Confident personal style – part 1

I spend a lot of time talking to clients about developing their own “confident personal style”.  Three words: confident that you look great in whatever situation you find yourself; personal because it is an expression of you, not a uniform or incongruous statement that hides the real you; style rather than slavishly following fashion, so that your own looks develops with you.

Decades ago I developed the concept of the Capsule Wardrobe, an idea which has stood the test of time.  The Capsule Wardrobe is really a tool to help you build your confident personal style.

Over the coming weeks, I’m going to write a series of posts on developing your own Confident Personal Style (much as I did with the Capsule Wardrobe last year).

I’m planning to cover: what it is, why it’s important, how to build it and the myriad excuses I hear as to why too many women don’t develop it.

I’m acutely aware that for many women this is a very difficult area, but I strongly believe that the lack of confidence in their personal style and the resistance to actively developing one is a real hindrance to women moving up the corporate ladder.

I’m increasingly aware that at our end of the market, we have an unusual focus – helping women not just to look good for its own sake, but in order for them to achieve more in business, which requires understanding the cultures of the organisations in which they work and of their personalities, and of course where the two meet.  Obviously Wardrobe is a business, but our buzz comes from making people feel confident in themselves in their working and social environments .

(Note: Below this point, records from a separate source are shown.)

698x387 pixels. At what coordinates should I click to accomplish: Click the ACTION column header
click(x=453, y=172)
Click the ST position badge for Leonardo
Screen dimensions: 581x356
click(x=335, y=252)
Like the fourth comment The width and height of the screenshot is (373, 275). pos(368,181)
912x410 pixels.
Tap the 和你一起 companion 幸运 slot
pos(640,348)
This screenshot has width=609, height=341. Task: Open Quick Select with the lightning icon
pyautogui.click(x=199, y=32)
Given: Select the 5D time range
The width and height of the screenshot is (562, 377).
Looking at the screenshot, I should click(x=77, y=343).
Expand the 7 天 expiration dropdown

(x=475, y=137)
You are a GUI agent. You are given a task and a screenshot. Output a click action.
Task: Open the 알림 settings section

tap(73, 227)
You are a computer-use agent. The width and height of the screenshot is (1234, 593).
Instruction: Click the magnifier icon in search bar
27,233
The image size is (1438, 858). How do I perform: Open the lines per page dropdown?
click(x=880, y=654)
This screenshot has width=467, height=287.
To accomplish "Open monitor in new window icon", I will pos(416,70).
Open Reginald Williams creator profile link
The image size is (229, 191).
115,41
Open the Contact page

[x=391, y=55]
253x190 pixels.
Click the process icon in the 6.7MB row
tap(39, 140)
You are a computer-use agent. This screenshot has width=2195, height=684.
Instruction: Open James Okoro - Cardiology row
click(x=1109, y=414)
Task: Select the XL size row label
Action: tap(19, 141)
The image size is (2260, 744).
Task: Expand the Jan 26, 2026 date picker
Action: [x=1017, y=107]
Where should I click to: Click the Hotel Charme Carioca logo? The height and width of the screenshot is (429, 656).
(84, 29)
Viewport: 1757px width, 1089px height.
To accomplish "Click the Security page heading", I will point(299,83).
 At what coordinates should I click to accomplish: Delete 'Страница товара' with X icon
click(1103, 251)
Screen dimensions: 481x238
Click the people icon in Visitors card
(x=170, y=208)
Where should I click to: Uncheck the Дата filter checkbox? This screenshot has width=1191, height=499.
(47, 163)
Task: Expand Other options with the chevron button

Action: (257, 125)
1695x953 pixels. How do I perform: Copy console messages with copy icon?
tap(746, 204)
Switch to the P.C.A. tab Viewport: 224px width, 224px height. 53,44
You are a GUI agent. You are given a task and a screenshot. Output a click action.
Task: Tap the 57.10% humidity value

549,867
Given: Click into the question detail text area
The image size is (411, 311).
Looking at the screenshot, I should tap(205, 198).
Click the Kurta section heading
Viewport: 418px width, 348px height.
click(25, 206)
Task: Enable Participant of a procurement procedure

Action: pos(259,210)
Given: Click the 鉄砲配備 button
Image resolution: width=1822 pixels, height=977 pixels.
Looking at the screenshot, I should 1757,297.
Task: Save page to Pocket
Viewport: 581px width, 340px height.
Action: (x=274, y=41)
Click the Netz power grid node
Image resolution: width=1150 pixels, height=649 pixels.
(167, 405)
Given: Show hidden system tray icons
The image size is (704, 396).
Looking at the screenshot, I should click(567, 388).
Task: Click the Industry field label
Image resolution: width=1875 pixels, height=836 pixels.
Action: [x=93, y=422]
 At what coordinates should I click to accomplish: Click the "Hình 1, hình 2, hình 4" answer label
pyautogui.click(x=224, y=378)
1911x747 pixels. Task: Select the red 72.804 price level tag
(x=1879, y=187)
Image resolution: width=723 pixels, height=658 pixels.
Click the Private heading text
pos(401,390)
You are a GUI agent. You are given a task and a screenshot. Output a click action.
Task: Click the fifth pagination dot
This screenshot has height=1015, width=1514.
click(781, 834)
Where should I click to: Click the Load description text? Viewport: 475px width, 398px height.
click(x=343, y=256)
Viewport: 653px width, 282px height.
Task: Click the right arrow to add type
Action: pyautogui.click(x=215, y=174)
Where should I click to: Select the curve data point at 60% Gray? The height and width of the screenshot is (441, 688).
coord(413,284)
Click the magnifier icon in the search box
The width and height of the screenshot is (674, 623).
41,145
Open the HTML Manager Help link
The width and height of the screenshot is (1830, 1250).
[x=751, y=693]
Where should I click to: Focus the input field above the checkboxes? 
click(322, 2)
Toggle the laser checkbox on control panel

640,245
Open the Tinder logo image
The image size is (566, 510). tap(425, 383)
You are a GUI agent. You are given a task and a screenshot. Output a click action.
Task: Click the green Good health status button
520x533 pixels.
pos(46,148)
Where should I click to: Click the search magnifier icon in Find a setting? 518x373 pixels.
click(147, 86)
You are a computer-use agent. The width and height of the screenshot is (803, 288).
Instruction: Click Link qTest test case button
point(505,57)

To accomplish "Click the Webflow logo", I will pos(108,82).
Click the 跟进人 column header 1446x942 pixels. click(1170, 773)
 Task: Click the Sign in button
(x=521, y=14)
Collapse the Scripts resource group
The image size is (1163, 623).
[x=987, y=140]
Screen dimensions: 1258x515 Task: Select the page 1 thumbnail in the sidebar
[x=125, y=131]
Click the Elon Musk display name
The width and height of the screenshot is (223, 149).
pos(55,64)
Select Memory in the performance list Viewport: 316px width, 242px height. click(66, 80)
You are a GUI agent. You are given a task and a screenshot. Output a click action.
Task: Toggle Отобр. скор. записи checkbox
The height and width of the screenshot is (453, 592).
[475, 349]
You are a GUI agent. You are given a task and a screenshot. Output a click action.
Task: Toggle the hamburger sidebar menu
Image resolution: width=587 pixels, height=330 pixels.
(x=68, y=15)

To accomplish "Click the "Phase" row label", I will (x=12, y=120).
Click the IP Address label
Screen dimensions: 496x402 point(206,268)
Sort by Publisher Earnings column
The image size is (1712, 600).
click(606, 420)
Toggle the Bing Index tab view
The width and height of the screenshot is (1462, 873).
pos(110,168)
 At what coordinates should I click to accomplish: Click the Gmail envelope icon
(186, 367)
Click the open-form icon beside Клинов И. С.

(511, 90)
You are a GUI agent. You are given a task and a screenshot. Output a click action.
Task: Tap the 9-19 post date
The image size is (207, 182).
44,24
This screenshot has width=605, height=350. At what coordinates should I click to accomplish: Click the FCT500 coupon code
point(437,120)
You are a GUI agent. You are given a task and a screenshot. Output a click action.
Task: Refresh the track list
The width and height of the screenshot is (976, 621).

The more we meet women, particularly in the UK, who are climbing the corporate ladder, the more we realise how low a priority it is for them because it threatens an area they feel very insecure.

It’s a particularly British phenomenon – many of my continental and American clients, whenever they are going for or working in an important environment, consider this to be something that has to be tackled before they can get down to the job in hand.

Is it the British puritanical view about spending on your self to make yourself look good or just a basic fear of getting it wrong and therefore the easiest thing is to ignore the whole subject.

I believe that many of the new generation of managers coming through in their 30s are more aware of the effect that personal presentation will have on their careers; and that it is therefore even more important for women to understand the importance of feeling confident in the way they look.

I’m wondering whether the concept of developing a Confident Personal Style has the potential to be as important an idea as the capsule Wardrobe was all those years ago. Please do let me know whether it resonates for you and what you’d like me to cover either in this series or more generally with Confidence Tricks.